* Start EXCERPTED PASSAGE *
Jodd JSON comes with default set of type serializers that should cover all common types and needs. However, don't hesitate to build your own type serializer when needed.

Pretty JSON

Default JSON output is not human readable as it does not have any line break. There is a pretty version of a serializer that returns beautiful JSON:

JsonSerializer serializer = new PrettyJsonSerializer();

or as a one-liner:

JsonSerializer.createPrettyOne()

User can control the indentation size and used character.

So far we have seen that JsonSerializer excludes the collections, and that this behavior is controlled by the deep flag. There is more sophisticated way on how to configure what to serialize. Serialization process can be fine-tuned: properties can be included and excluded. There are several ways how to do this.

Include/Exclude methods

By using include() and exclude() methods we can include and exclude a property referenced by it's path. Let's take the following class as an example:

public class Person {

    private String name;
    private Address home;
    private Address work;
    private List<Phone> phones = new ArrayList<Phone>();

    // ... and getters and setters
}

If we serialize this class using default JsonSerializer we will get JSON object with 3 keys: name, home and work. Property phones is not serialized by default as it is a collection.

We can include phones with the following code:

String json = new JsonSerializer
    .include('phones')
    .serialize(object);

In the same way we can exclude a property. For example:

String json = new JsonSerializer
    .exclude('work')
    .include('phones')
    .serialize(object);

Resulting JSON in this case would also be a map with 3 keys: name, home and phones.

Of course, you can specify nested include/exclude paths, like:

String json = JsonSerializer.create()
    .exclude('work')
    .include('phones')
    .exclude('phones.areaCode')
    .serialize(object);

This time we changed how the inner object (Phone) is serialized.

Include/exclude paths can contain a wildcard (*). Wildcard replaces more properties at once. Wildcard can only substitute whole property names, not partials. Here is how it can be used:

String json = new JsonSerializer
    .exclude('*')
    .include('name')
    .serialize(object);

Resulting JSON map this time contains just one key: name, as all others properties are excluded.

JSON Annotation

Using include/exclude methods can be cumbersome if done frequently. Json provides a way to express these rules using annotation. The @JSON annotation marks a property (getter or a field) as included by default.

In above example we may say that Phones are integral part of a Person and that we should always have them serialized. So we can do the following:

public class Person {

    private String name;
    private Address home;
    private Address work;
    @JSON
    private List<Phone> phones = new ArrayList<Phone>();

    // ... getters and setters
}

That's it! But wait, that's not all :) Json supports two ways how a class can be annotated:

• In the default mode, JSON annotations simply defines additional properties that have to be included. All other properties, that are not marked with an annotation, are also included according to the rules. This mode is usually used to include collection properties, that are excluded by default.

• In the strict mode, JSON annotation defines only properties that have to be included. All other properties, that are not marked with an annotation, are not included, even though they should be according to the rules. Strict mode is enabled by annotating the class with the annotation and setting the strict element to true:

@JSON(strict = true)
* End EXCERPTED PASSAGE *
* Start INFORMATION GIVEN *
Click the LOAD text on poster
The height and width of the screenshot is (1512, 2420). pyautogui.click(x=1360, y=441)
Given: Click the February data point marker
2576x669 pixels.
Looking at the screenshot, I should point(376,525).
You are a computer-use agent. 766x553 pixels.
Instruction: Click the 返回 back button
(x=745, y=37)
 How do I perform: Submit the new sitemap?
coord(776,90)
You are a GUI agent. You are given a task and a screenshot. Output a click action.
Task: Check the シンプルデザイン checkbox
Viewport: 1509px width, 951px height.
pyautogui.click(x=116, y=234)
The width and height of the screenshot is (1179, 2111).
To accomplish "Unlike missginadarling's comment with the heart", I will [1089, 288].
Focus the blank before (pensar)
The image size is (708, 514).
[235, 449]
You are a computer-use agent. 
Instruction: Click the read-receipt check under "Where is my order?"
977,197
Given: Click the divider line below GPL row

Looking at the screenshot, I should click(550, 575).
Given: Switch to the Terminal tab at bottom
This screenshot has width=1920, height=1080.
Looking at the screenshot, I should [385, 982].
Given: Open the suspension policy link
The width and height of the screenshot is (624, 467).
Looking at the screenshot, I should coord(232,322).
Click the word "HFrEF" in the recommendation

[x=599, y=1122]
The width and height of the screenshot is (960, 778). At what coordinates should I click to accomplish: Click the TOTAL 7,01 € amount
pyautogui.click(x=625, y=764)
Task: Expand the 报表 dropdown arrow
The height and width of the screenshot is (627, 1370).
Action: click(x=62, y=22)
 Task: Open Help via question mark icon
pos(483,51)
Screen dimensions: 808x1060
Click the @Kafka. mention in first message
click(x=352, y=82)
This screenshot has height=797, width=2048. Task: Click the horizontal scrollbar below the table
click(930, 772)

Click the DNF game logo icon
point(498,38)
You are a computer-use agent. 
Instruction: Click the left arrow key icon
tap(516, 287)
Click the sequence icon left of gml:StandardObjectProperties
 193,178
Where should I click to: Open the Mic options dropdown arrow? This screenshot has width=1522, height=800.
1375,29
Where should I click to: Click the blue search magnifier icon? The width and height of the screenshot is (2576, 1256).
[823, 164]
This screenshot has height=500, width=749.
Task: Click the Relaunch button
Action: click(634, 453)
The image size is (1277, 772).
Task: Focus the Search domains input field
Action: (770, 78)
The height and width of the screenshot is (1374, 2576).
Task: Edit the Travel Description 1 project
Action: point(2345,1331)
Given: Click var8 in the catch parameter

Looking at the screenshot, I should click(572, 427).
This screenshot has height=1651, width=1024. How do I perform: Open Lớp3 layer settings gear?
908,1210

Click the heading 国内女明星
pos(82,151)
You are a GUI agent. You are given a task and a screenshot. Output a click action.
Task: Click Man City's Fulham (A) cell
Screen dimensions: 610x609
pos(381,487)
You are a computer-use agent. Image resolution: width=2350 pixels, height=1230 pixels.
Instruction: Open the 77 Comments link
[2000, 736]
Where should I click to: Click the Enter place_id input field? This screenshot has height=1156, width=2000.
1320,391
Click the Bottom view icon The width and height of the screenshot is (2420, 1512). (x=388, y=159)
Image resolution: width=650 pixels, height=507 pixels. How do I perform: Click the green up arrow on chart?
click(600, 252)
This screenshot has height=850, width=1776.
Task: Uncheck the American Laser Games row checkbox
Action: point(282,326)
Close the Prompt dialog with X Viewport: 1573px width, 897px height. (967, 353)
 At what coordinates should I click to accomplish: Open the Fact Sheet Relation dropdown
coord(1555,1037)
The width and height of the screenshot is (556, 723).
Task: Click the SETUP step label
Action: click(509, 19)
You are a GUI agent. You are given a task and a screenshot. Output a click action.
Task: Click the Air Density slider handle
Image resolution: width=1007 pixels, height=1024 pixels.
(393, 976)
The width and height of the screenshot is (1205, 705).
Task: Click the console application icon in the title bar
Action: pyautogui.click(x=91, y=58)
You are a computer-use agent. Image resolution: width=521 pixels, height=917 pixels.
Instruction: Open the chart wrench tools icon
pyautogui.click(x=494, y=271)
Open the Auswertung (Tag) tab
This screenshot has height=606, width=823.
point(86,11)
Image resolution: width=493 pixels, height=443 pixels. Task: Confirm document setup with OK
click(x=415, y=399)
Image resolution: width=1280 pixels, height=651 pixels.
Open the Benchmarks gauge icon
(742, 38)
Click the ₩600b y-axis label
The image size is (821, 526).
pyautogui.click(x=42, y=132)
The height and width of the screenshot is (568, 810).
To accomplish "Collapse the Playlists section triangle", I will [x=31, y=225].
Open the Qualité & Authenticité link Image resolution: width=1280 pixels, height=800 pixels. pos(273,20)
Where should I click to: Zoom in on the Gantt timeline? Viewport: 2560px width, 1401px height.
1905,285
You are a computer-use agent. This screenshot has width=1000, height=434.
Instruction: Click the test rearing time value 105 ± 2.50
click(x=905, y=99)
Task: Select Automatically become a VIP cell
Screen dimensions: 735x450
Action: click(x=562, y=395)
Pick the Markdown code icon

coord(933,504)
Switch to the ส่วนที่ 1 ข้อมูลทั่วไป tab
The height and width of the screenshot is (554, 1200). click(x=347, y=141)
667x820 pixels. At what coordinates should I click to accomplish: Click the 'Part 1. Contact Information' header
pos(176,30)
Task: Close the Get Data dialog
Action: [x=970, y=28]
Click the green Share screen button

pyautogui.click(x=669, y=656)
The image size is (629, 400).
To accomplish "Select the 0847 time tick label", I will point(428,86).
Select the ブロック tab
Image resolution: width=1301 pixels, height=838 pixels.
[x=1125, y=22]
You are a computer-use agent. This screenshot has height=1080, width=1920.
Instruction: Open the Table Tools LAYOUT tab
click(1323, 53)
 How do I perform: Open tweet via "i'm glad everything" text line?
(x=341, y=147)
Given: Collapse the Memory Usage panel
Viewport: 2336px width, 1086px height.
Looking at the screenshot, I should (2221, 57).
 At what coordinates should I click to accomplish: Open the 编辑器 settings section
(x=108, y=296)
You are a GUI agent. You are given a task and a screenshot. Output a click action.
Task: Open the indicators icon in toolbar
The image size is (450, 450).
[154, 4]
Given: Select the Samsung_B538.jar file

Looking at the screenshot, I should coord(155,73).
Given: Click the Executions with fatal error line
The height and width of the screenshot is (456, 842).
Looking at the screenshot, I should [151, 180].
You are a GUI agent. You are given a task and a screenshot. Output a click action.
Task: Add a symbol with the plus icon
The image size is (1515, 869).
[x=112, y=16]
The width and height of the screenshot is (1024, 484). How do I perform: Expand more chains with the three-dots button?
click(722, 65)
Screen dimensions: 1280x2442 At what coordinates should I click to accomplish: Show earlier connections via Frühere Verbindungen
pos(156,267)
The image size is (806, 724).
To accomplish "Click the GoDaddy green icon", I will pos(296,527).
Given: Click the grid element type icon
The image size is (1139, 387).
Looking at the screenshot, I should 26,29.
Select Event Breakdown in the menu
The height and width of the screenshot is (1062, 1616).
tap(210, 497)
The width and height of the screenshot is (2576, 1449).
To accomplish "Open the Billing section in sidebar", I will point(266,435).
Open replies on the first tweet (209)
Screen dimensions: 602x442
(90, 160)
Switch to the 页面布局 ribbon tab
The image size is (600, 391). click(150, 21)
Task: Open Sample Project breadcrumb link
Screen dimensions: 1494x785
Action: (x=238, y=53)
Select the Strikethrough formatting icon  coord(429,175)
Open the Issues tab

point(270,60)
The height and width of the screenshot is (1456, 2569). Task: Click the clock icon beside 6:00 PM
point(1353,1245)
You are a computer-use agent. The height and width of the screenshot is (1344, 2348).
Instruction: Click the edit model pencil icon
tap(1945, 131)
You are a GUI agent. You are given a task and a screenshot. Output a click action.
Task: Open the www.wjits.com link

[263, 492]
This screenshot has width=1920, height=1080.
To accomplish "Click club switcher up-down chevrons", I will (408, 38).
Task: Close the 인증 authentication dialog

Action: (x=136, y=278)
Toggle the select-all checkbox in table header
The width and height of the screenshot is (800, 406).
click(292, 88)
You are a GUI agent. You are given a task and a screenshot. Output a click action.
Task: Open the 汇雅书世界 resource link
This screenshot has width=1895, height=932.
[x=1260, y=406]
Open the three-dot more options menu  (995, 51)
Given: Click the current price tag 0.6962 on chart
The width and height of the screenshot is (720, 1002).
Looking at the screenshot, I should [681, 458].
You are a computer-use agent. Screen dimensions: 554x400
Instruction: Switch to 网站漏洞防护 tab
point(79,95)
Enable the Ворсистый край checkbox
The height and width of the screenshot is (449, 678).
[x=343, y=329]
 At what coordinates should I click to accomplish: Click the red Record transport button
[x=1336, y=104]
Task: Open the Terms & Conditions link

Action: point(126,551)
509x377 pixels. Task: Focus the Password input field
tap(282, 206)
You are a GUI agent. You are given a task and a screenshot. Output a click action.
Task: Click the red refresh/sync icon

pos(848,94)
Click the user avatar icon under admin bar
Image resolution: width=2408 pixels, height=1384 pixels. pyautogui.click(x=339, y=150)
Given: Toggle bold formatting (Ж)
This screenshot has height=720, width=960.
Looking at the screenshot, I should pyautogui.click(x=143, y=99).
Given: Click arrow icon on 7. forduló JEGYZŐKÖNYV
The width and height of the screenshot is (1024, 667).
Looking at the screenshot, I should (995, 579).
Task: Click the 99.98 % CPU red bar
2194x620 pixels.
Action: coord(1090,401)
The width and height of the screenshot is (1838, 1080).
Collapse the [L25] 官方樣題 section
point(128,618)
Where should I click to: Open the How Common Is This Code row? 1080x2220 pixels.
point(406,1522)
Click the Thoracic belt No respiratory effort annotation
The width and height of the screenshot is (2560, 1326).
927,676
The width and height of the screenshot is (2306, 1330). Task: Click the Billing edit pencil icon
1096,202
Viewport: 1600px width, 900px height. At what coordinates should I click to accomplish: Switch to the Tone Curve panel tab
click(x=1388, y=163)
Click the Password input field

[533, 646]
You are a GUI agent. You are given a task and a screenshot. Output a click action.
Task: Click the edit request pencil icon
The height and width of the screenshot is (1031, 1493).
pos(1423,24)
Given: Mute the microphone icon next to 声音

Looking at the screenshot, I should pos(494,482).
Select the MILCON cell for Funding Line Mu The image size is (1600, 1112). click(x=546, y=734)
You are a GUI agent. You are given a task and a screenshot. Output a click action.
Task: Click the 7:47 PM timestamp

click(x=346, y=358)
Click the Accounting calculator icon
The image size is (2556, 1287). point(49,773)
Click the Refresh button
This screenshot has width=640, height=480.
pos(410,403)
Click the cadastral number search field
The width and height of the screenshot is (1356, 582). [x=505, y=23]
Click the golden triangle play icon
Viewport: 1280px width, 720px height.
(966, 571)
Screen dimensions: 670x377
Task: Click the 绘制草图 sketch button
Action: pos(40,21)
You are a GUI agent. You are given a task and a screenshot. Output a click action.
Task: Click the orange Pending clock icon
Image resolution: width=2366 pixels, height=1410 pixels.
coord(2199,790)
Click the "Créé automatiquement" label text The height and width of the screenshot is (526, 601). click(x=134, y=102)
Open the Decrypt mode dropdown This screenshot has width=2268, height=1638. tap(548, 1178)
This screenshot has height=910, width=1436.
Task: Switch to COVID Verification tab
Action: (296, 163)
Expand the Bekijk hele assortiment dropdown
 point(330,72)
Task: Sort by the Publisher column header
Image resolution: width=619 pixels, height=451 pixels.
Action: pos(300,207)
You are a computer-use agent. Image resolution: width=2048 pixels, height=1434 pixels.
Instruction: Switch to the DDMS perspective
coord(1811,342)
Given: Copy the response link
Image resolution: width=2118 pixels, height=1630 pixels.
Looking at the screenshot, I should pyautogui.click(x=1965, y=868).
* End INFORMATION GIVEN *
▶ **WHAT NEEDS TO BE DONE**
According to the Jodd JSON passage above, why does the default JsonSerializer leave the phones property out when serializing Person? Answer in one to three sentences.

▶ **FINAL RESULT**
The phones property is a collection, and the default JsonSerializer excludes collections, a behavior controlled by the deep flag. The resulting JSON object therefore has only three keys: name, home and work.